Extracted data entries
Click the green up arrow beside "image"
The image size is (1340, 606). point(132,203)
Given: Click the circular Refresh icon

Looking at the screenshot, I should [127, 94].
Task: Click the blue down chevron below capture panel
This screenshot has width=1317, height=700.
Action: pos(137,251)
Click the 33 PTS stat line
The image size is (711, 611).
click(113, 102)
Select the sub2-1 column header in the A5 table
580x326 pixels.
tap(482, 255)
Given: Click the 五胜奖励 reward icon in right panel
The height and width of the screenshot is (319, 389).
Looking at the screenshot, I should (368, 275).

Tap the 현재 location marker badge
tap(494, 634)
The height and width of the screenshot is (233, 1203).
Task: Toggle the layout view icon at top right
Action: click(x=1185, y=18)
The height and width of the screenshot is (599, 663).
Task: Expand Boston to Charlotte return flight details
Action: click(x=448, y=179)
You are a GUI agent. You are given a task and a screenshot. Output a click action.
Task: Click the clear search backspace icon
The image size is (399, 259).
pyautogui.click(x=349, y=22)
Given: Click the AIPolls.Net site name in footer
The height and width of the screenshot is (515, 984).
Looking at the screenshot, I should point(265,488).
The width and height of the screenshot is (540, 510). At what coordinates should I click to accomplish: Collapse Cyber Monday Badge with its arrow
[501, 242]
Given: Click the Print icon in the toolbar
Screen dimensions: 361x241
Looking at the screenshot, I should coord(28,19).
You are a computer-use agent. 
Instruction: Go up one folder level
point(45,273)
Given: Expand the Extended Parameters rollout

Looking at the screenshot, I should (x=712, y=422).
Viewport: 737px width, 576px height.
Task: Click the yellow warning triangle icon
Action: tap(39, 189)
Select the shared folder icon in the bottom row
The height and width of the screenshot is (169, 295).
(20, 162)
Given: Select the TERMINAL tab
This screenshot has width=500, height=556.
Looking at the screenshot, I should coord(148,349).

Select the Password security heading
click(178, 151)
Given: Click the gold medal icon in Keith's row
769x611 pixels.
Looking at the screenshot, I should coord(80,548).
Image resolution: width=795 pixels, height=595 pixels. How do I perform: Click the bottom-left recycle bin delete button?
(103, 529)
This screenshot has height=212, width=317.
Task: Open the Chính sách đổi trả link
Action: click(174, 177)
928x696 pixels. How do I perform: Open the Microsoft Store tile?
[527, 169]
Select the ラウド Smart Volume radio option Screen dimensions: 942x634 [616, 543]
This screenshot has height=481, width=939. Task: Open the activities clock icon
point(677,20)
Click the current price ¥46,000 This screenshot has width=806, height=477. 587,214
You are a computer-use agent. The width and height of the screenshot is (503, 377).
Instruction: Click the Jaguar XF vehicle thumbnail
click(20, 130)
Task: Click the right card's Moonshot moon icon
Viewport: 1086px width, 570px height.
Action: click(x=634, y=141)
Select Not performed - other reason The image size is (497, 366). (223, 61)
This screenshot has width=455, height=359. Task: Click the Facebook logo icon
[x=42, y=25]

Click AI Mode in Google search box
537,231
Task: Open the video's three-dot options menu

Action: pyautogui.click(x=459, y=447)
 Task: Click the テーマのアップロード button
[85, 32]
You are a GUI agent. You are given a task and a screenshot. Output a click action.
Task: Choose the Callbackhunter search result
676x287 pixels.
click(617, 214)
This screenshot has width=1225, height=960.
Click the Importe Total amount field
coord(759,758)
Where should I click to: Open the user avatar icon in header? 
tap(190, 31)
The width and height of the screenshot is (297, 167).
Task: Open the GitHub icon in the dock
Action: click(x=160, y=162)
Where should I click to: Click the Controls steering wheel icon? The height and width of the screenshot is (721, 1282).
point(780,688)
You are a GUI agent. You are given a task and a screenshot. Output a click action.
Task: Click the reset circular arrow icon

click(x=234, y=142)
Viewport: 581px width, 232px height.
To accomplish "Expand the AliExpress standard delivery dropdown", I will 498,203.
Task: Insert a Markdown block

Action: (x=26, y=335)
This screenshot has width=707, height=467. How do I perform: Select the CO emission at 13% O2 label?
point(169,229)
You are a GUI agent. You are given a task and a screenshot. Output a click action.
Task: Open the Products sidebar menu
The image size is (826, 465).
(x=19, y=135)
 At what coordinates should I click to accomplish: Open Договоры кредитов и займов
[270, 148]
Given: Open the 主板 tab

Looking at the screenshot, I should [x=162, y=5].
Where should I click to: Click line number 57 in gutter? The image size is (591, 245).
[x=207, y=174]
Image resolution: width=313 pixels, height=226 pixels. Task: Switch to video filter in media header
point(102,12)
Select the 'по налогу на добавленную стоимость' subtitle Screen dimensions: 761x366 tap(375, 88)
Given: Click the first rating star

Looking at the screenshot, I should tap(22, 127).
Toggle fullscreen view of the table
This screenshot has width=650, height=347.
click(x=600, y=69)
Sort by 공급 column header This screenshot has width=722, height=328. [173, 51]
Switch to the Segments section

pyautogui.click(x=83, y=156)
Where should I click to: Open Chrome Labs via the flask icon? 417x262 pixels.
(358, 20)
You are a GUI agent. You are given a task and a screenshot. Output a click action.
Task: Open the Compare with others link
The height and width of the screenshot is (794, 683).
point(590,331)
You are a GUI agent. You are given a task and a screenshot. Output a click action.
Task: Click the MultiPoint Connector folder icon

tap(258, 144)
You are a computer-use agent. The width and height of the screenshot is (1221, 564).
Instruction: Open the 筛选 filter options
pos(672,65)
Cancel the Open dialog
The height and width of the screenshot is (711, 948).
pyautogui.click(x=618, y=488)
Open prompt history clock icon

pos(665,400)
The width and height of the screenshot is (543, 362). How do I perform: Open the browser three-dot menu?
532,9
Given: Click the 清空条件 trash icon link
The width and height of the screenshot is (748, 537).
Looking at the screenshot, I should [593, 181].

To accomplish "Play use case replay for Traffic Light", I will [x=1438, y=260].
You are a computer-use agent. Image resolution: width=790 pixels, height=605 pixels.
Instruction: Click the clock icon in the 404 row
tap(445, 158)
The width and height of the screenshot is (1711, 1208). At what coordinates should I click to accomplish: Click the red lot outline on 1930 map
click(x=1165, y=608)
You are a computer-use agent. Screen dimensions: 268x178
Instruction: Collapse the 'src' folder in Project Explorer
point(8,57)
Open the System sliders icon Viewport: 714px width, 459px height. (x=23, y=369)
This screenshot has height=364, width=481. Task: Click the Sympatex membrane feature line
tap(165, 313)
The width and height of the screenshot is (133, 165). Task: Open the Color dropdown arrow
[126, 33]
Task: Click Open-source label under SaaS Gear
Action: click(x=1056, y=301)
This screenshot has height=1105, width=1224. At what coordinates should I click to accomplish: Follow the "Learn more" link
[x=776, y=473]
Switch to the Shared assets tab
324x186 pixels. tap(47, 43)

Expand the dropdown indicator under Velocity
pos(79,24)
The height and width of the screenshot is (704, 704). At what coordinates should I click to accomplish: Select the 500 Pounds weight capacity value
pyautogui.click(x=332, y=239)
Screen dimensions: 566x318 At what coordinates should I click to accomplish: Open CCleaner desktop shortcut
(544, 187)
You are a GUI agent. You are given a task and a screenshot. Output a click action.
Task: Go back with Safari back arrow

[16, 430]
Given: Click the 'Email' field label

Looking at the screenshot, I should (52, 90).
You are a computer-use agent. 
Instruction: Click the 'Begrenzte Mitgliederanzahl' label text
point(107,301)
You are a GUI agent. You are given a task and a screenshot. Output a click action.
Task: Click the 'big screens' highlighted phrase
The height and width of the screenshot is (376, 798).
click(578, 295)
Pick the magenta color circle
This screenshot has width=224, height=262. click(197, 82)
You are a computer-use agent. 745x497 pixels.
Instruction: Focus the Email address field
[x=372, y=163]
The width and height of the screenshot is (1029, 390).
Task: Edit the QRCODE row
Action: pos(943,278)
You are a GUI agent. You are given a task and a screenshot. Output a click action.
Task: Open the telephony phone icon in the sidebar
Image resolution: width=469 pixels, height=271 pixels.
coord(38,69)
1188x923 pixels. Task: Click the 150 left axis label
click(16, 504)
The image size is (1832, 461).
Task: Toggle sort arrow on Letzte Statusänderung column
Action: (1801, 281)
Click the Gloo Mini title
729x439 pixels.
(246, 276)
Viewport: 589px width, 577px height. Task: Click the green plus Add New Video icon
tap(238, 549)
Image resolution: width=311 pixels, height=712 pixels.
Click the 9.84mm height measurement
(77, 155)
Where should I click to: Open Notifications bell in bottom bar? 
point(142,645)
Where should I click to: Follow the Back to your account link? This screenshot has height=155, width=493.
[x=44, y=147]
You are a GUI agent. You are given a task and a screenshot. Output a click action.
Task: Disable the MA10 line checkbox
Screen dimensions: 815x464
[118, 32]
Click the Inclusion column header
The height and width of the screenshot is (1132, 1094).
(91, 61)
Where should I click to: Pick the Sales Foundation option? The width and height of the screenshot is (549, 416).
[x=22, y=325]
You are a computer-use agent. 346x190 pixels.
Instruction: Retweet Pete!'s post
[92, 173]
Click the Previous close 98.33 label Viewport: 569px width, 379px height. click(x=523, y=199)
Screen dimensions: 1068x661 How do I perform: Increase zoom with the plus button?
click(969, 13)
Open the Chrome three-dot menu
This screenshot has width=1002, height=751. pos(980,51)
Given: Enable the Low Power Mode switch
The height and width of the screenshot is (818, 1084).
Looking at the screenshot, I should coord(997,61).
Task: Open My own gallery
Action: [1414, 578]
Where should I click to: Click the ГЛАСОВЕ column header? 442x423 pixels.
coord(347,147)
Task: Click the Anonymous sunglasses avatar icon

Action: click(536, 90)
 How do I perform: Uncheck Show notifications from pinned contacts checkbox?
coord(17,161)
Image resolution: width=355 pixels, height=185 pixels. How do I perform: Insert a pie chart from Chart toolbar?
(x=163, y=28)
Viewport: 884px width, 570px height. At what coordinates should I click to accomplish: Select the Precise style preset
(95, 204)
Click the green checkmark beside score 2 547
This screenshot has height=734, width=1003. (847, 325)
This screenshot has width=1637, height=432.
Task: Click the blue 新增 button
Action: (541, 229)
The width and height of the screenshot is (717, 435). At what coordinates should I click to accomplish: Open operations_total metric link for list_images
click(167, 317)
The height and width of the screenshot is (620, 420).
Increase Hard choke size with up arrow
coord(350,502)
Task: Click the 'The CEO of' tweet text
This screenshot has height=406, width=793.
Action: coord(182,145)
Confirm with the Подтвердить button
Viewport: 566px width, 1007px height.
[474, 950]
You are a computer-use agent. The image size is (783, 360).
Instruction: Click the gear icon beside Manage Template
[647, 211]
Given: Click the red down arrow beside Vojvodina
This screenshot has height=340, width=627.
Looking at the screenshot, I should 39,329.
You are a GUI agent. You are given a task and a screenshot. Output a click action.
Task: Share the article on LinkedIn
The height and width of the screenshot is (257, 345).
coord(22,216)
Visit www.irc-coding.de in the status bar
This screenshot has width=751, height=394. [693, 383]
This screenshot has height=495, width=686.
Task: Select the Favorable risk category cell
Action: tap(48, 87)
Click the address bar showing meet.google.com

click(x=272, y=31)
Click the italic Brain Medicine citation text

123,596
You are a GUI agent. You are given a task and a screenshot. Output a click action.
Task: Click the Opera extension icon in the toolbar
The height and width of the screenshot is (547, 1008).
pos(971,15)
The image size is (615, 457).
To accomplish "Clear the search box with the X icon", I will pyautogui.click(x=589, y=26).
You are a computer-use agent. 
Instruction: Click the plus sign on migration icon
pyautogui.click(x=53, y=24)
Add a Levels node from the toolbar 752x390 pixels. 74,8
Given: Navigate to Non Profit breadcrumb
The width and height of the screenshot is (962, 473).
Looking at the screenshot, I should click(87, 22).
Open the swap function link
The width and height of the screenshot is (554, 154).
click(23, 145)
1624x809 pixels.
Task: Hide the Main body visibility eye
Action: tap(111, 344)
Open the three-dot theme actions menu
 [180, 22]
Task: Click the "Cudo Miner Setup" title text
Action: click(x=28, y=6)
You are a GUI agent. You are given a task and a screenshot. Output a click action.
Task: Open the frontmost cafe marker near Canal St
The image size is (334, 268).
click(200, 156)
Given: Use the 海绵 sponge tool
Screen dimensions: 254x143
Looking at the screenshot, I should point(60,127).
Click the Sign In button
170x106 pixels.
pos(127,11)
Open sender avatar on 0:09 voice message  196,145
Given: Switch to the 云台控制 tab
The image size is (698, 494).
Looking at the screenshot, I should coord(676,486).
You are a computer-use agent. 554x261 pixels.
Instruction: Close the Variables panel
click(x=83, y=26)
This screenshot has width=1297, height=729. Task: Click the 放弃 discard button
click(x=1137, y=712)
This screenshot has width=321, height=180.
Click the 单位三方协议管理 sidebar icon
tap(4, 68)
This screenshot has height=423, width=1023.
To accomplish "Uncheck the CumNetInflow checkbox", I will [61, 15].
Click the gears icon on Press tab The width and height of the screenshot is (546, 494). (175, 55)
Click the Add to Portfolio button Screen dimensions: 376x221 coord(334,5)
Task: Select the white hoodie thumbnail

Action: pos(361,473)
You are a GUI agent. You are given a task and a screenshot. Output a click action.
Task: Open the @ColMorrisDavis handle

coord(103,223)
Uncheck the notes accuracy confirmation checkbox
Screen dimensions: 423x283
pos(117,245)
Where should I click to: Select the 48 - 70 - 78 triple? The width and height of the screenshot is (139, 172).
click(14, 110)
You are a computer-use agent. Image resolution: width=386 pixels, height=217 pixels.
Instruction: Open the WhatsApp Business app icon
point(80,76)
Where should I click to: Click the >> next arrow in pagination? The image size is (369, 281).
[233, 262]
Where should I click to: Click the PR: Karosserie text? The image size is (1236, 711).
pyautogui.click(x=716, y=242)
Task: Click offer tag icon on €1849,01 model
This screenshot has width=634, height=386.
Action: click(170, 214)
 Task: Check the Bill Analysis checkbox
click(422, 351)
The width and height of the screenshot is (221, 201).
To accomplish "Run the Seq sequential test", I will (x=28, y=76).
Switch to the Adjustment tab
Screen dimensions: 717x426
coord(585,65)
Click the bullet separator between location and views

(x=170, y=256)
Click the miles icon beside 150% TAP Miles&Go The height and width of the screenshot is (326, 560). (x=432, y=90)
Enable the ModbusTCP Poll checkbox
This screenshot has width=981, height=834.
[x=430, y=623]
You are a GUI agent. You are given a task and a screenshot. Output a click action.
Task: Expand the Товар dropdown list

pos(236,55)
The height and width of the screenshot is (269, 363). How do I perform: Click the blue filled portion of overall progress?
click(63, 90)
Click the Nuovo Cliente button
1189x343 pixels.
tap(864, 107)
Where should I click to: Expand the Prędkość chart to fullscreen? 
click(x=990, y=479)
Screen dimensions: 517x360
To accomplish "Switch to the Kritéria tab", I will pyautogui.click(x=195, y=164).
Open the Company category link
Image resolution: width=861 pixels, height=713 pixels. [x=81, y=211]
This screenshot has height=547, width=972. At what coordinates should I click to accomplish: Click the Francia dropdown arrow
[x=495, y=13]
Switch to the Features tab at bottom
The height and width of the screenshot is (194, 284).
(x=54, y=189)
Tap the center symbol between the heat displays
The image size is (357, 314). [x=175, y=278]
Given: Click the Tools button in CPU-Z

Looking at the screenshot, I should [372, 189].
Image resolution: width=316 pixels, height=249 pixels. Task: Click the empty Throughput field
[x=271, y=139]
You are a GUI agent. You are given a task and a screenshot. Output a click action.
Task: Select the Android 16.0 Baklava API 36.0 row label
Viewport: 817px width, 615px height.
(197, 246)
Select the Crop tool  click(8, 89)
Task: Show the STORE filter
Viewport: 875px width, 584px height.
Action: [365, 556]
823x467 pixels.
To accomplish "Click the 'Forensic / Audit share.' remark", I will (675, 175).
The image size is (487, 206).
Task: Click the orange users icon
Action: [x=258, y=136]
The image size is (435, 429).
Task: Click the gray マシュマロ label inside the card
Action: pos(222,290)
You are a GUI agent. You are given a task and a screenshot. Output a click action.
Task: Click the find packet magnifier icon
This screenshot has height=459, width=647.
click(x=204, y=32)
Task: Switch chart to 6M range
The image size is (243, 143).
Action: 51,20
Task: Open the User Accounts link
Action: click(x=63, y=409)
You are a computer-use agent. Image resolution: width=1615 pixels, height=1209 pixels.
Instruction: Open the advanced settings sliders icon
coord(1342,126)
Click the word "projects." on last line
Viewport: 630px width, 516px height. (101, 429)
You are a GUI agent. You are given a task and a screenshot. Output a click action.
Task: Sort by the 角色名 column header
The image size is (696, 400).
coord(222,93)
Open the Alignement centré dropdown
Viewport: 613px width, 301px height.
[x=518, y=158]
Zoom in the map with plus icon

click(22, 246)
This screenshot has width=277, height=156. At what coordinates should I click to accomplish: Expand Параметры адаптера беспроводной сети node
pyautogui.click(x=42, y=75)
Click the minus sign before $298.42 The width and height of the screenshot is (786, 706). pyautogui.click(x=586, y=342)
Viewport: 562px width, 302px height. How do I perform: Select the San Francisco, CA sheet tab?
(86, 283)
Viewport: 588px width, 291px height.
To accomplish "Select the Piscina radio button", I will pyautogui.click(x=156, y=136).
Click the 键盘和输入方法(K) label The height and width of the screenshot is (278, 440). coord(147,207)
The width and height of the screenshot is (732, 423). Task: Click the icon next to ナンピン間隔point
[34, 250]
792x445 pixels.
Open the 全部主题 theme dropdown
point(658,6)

* _Problem to work on_
Retype exactly the lines above, from the one with "Task: Click the テーマのアップロード button" through the one with "Select the 'по", inclusive.

* _Answer to the exercise_
 Task: Click the テーマのアップロード button
[85, 32]
You are a GUI agent. You are given a task and a screenshot. Output a click action.
Task: Choose the Callbackhunter search result
676x287 pixels.
click(617, 214)
This screenshot has width=1225, height=960.
Click the Importe Total amount field
coord(759,758)
Where should I click to: Open the user avatar icon in header? 
tap(190, 31)
The width and height of the screenshot is (297, 167).
Task: Open the GitHub icon in the dock
Action: click(x=160, y=162)
Where should I click to: Click the Controls steering wheel icon? The height and width of the screenshot is (721, 1282).
point(780,688)
You are a GUI agent. You are given a task and a screenshot. Output a click action.
Task: Click the reset circular arrow icon

click(x=234, y=142)
Viewport: 581px width, 232px height.
To accomplish "Expand the AliExpress standard delivery dropdown", I will 498,203.
Task: Insert a Markdown block

Action: (x=26, y=335)
This screenshot has width=707, height=467. How do I perform: Select the CO emission at 13% O2 label?
point(169,229)
You are a GUI agent. You are given a task and a screenshot. Output a click action.
Task: Open the Products sidebar menu
The image size is (826, 465).
(x=19, y=135)
 At what coordinates should I click to accomplish: Open Договоры кредитов и займов
[270, 148]
Given: Open the 主板 tab

Looking at the screenshot, I should [x=162, y=5].
Where should I click to: Click line number 57 in gutter? The image size is (591, 245).
[x=207, y=174]
Image resolution: width=313 pixels, height=226 pixels. Task: Switch to video filter in media header
point(102,12)
Select the 'по налогу на добавленную стоимость' subtitle Screen dimensions: 761x366 tap(375, 88)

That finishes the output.